Sustainable investing drive by ESG performance

https://doi.org/10.20525/ijrbs.v13i3.3287 ·

Journal: International Journal of Research in Business and Social Science (2147- 4478), 2024, № 3, p. 309-322

Publisher: Center for Strategic Studies in Business and Finance SSBFNET

Author: Etty Indriani

Abstract

ESGs, or sustainable business practices, are becoming more and more popular as more stakeholders, regulators, and investors want to conduct business in a way that helps address urgent global issues like environmental degradation, climate change, ethical supply chains, and global well-being. Consequently, while making investment decisions, environmental, social, and governance (ESG) factors are given more weight in the operational and strategic objectives of the organization.
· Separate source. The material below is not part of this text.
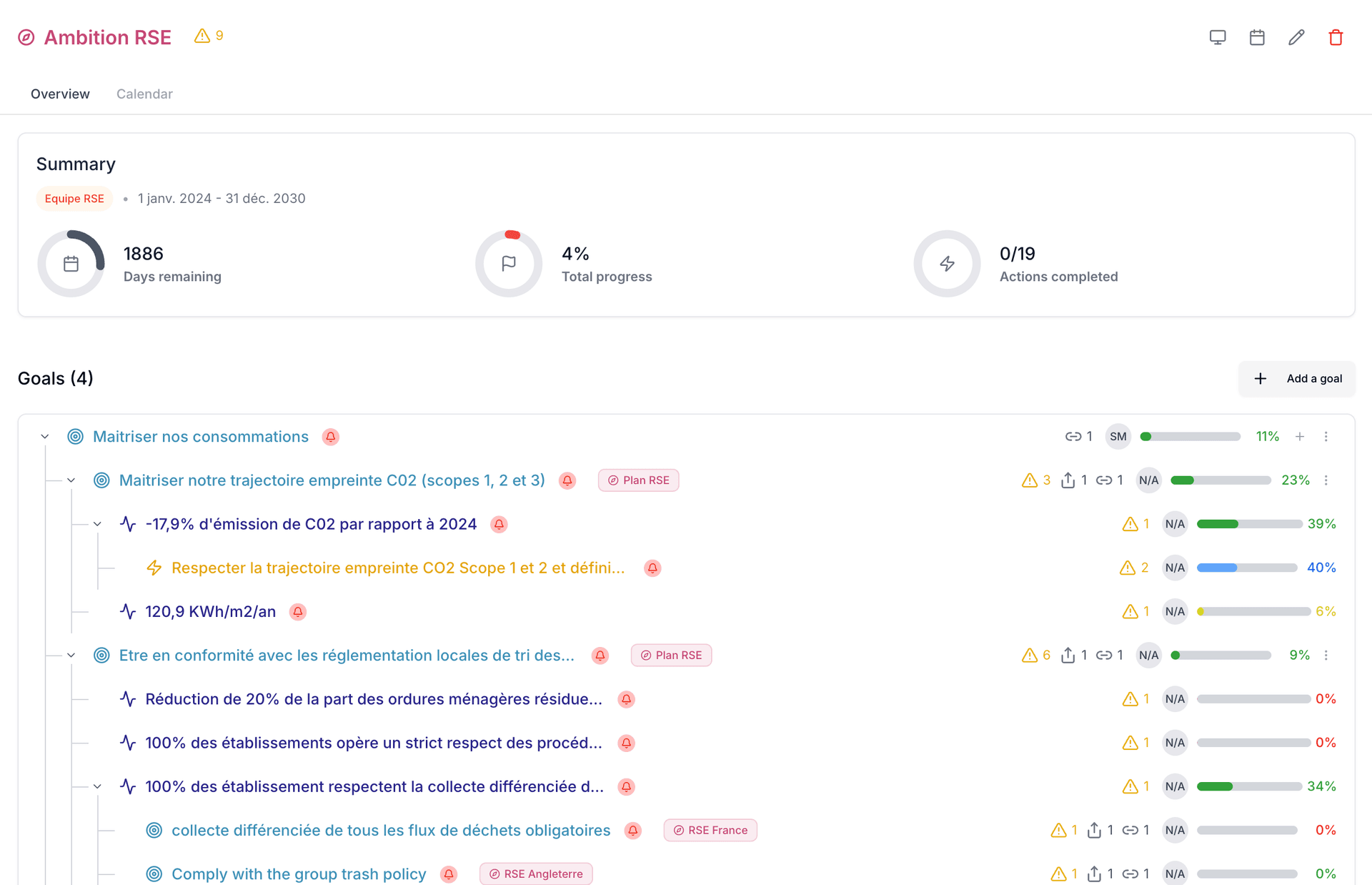Screen dimensions: 1372x885
Task: Click the warning icon next to Ambition RSE
Action: 202,36
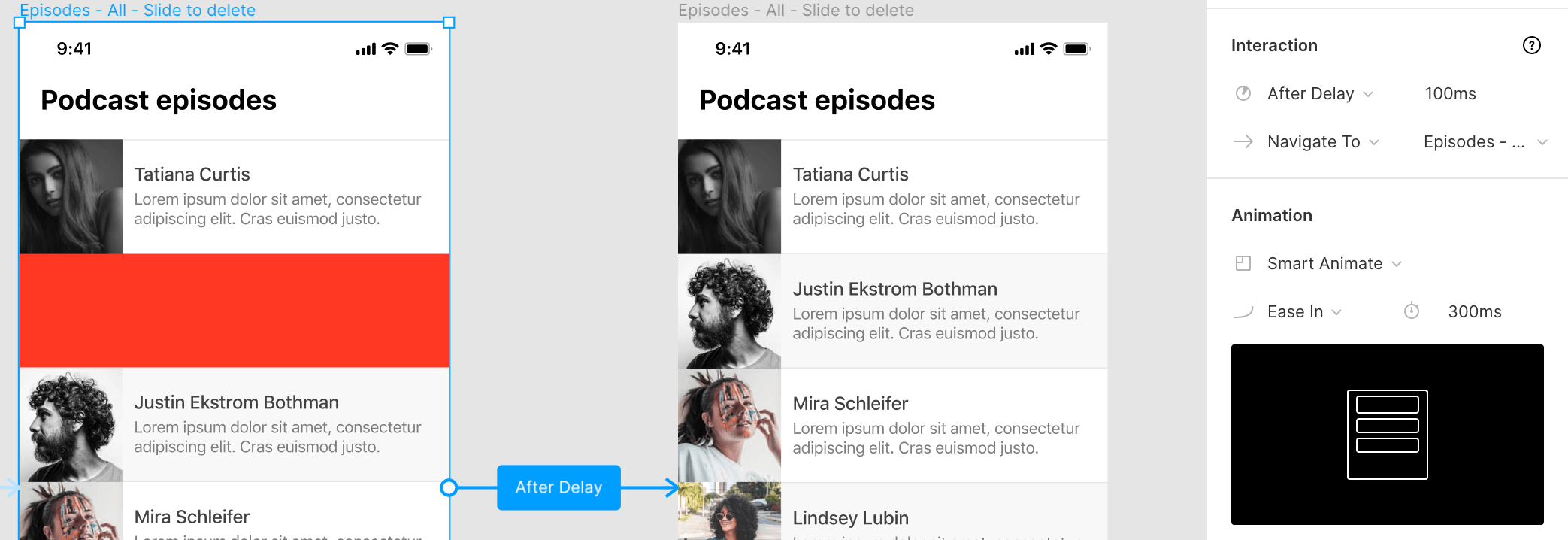Expand the Episodes destination frame dropdown

[x=1485, y=141]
The purpose of this research is to determine the relationship between a company's financial success and market value and its environmental, social, and governance (ESG) performance. This research uses financial performance as a mediating impact and integrates the risk mitigation element, which is the foundation of sustainability. Data from publicly traded businesses on the Indonesia Stock Exchange with ESG risk from Sustainalytics and ESG ratings from Refinitiv were used in the study. Purposive sampling was the sampling approach utilized to acquire 48 observation firms for empirical testing. The results indicate that only the individual environmental ESG score has a positive and significant impact on financial performance and company value, whereas the composite ESG score has a positive and substantial impact on financial performance. The finding of this study is that the improvement of corporate ESG performance can increase corporate value, and corporate financial performance provides an obvious mediating effect. The findings further show that low-risk ESG scores have an impact on increasing firm value with financial performance as the mediation.